- **Work to complete**: Go through the following data and transcribe exactly the stretch of lines from the one holding "1568x711 pixels." to the one holding "Given: Select the Apps category in sidebar", both included.

(Recorded data)
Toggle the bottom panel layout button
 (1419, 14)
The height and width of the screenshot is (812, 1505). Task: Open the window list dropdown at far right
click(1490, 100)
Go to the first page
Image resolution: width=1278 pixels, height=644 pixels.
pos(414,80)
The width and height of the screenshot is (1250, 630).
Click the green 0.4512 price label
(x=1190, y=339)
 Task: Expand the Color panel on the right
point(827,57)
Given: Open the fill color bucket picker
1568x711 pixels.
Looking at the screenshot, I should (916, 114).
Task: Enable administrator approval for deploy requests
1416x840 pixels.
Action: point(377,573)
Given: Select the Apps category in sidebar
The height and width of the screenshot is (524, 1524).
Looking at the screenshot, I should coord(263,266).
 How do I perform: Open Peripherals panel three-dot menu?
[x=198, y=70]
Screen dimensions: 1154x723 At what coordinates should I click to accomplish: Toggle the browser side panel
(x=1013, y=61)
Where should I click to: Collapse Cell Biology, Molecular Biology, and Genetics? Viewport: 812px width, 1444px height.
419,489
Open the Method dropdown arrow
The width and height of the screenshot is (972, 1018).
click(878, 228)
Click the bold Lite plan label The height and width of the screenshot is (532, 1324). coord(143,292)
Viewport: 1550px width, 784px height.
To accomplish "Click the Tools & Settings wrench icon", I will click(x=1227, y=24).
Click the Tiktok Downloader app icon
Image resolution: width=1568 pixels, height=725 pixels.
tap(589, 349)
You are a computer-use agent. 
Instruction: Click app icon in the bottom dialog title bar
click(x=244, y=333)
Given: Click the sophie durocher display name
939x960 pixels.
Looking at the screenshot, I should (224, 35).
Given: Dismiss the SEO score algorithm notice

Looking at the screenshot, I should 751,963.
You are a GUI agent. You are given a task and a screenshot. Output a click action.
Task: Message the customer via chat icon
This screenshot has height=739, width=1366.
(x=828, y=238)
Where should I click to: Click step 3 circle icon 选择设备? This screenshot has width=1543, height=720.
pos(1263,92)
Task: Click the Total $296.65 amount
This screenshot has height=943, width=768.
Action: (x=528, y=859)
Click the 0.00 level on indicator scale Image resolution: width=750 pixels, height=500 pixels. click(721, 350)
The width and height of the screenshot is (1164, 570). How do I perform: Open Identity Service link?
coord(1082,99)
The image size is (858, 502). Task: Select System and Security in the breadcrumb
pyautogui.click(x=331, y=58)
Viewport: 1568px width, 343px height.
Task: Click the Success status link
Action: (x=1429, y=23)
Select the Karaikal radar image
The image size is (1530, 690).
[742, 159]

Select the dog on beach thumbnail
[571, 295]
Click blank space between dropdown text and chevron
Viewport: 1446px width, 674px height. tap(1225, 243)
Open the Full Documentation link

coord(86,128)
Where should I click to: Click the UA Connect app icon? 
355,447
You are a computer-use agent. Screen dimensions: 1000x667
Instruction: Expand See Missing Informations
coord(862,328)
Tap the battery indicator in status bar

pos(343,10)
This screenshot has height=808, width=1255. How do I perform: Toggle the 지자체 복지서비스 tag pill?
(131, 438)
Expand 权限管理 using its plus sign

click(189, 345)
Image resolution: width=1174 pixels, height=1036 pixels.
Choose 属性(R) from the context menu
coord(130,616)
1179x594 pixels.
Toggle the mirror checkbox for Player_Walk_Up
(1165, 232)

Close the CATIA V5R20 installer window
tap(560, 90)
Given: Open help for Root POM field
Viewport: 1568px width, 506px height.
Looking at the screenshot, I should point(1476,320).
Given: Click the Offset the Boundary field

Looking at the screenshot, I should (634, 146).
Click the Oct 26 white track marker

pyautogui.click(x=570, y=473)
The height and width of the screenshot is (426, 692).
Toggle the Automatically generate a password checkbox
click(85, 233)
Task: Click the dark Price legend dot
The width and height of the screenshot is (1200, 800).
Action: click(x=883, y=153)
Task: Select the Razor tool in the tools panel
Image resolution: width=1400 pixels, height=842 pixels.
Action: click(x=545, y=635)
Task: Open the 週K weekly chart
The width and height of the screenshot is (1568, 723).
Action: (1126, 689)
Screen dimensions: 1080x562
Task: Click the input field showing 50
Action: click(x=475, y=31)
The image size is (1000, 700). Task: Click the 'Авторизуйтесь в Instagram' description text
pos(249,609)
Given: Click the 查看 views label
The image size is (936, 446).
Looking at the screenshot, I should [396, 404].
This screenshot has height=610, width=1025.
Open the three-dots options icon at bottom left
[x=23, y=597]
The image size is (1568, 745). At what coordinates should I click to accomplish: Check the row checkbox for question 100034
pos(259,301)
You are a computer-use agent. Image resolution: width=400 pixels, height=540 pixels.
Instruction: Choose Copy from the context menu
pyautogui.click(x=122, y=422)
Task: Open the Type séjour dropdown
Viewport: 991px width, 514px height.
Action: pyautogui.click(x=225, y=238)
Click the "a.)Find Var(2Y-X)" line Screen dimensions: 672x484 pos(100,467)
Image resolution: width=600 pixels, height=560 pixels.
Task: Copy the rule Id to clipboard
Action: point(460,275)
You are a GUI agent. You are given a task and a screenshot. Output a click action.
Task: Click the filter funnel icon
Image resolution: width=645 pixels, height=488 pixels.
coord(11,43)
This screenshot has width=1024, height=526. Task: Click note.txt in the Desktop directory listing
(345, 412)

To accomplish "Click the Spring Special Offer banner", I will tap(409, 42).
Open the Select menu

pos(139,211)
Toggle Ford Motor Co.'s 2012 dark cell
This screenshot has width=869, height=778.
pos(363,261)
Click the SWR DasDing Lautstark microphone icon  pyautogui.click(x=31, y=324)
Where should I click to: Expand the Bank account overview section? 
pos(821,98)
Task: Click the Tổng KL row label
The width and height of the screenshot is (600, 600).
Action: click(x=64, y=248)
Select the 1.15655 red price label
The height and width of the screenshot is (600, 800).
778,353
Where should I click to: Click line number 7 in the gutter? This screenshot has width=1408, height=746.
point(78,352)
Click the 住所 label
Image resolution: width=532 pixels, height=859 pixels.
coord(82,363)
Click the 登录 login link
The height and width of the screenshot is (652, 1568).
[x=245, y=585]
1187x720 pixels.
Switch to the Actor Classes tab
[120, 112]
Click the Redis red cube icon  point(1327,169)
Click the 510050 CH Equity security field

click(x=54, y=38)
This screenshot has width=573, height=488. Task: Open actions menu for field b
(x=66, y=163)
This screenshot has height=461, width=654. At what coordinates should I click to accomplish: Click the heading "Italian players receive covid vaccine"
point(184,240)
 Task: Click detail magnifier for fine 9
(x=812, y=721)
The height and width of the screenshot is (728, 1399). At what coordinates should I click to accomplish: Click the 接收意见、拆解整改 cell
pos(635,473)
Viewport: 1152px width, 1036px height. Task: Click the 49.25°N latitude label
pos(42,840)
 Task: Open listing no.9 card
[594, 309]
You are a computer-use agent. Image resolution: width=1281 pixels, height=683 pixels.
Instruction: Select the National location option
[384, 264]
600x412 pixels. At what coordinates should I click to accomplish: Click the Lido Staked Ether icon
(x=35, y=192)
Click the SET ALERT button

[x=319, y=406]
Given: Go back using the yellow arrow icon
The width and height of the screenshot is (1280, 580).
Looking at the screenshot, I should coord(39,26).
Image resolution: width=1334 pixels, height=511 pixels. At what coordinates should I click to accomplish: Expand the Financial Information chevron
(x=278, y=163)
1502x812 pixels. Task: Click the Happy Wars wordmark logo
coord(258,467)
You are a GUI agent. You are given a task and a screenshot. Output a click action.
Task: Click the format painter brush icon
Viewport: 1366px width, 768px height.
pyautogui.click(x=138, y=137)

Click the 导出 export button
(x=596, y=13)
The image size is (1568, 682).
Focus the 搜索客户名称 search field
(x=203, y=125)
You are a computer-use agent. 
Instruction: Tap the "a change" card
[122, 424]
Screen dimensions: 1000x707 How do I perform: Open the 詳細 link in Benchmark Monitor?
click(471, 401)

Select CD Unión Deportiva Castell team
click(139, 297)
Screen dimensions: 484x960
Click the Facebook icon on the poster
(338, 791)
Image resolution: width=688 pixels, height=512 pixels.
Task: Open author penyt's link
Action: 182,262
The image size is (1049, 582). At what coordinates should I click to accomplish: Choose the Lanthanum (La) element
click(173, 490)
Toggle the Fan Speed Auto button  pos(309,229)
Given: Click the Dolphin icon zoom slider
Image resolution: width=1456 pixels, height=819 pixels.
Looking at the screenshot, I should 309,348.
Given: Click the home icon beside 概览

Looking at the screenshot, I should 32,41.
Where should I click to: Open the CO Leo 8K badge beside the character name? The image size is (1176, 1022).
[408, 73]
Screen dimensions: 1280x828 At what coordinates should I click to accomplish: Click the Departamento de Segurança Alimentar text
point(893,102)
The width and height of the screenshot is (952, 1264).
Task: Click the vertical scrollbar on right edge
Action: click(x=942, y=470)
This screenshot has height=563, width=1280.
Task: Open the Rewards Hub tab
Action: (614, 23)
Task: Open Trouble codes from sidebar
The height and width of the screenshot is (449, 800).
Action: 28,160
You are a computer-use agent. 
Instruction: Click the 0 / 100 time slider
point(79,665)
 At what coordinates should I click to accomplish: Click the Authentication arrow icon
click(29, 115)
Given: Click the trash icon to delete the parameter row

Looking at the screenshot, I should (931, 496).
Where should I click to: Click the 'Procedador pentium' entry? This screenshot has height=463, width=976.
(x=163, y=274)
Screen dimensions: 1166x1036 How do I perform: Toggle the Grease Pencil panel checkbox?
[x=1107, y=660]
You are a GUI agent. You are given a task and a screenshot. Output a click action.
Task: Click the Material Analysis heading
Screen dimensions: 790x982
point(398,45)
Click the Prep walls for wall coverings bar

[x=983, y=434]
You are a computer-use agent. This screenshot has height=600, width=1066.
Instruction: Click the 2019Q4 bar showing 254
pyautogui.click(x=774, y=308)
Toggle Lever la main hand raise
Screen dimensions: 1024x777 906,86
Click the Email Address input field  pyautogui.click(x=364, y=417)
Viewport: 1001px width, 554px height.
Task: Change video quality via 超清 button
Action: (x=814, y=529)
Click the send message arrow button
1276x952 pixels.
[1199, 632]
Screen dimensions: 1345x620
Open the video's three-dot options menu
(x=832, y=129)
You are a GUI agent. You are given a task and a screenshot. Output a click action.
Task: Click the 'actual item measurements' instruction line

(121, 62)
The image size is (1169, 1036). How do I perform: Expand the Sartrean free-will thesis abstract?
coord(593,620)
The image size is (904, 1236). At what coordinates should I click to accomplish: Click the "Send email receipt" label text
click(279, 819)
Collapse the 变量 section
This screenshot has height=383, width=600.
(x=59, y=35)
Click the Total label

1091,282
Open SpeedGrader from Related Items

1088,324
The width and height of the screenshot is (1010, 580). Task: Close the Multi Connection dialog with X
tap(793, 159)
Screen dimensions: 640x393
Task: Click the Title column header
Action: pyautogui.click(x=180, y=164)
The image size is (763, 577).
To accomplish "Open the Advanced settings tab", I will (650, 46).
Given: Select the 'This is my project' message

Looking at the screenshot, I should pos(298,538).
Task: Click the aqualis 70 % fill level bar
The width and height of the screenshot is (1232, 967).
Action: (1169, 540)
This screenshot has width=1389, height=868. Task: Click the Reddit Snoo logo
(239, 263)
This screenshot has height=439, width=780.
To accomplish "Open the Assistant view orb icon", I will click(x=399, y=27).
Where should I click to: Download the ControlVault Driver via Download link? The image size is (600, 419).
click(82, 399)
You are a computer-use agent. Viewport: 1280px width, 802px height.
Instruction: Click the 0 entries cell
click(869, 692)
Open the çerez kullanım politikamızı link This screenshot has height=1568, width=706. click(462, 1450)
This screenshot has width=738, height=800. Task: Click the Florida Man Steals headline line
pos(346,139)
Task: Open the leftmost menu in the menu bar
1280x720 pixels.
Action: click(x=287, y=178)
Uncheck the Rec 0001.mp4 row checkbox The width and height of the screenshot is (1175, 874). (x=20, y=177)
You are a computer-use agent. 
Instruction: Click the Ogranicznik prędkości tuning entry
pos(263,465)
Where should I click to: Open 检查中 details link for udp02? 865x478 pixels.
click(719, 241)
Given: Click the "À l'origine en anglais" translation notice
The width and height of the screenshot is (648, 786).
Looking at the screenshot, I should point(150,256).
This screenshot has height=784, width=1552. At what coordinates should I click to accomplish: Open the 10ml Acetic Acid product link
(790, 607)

- **Answer**:
1568x711 pixels.
Looking at the screenshot, I should (916, 114).
Task: Enable administrator approval for deploy requests
1416x840 pixels.
Action: point(377,573)
Given: Select the Apps category in sidebar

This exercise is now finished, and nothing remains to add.